= WORK REQUIRED =
Please show every line from the entries that carries the word "will".

[Saved data entries]
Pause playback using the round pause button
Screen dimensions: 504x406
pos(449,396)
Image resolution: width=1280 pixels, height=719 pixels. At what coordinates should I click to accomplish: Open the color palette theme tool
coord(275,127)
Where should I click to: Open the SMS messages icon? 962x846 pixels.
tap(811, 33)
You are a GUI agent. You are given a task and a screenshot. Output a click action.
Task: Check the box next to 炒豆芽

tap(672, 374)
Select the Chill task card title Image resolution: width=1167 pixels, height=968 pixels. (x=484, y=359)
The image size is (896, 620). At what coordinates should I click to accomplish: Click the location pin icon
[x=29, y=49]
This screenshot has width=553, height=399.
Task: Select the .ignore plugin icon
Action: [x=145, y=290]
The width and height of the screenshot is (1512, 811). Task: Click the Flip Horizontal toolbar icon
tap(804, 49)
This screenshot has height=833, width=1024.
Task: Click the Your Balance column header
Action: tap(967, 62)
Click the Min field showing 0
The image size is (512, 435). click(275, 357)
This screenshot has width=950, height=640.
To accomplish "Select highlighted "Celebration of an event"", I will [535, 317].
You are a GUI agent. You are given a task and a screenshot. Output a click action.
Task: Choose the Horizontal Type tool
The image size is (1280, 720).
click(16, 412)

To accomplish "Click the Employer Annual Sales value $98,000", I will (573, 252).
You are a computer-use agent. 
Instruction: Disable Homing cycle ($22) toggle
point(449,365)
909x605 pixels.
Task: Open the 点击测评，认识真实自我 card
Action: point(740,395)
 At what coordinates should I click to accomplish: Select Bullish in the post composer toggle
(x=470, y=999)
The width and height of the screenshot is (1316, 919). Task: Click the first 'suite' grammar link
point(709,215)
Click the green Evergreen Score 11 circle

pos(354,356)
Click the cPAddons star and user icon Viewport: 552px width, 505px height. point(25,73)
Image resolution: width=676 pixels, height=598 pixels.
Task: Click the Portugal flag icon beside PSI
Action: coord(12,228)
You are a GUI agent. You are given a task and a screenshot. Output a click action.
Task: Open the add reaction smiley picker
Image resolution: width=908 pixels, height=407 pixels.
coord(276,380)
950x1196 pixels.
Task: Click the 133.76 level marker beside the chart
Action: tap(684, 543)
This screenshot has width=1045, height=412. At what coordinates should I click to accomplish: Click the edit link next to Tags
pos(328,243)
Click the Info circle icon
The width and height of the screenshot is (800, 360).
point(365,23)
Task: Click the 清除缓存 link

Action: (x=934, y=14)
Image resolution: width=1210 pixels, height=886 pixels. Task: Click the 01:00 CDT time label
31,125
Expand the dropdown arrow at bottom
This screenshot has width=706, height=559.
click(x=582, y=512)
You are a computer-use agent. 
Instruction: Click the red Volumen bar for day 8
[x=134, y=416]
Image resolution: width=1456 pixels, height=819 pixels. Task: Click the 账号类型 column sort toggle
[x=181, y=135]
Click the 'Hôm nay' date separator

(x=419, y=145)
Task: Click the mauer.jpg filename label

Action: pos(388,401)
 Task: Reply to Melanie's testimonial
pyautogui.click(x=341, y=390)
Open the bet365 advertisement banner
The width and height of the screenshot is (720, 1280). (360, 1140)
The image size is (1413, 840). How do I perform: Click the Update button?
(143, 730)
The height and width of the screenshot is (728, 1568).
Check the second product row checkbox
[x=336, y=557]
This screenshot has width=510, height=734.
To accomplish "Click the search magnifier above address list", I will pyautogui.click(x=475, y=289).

= WRITTEN ANSWER =
To accomplish "Select highlighted "Celebration of an event"", I will [535, 317].
To accomplish "Click the Employer Annual Sales value $98,000", I will (573, 252).
To accomplish "Click the search magnifier above address list", I will pyautogui.click(x=475, y=289).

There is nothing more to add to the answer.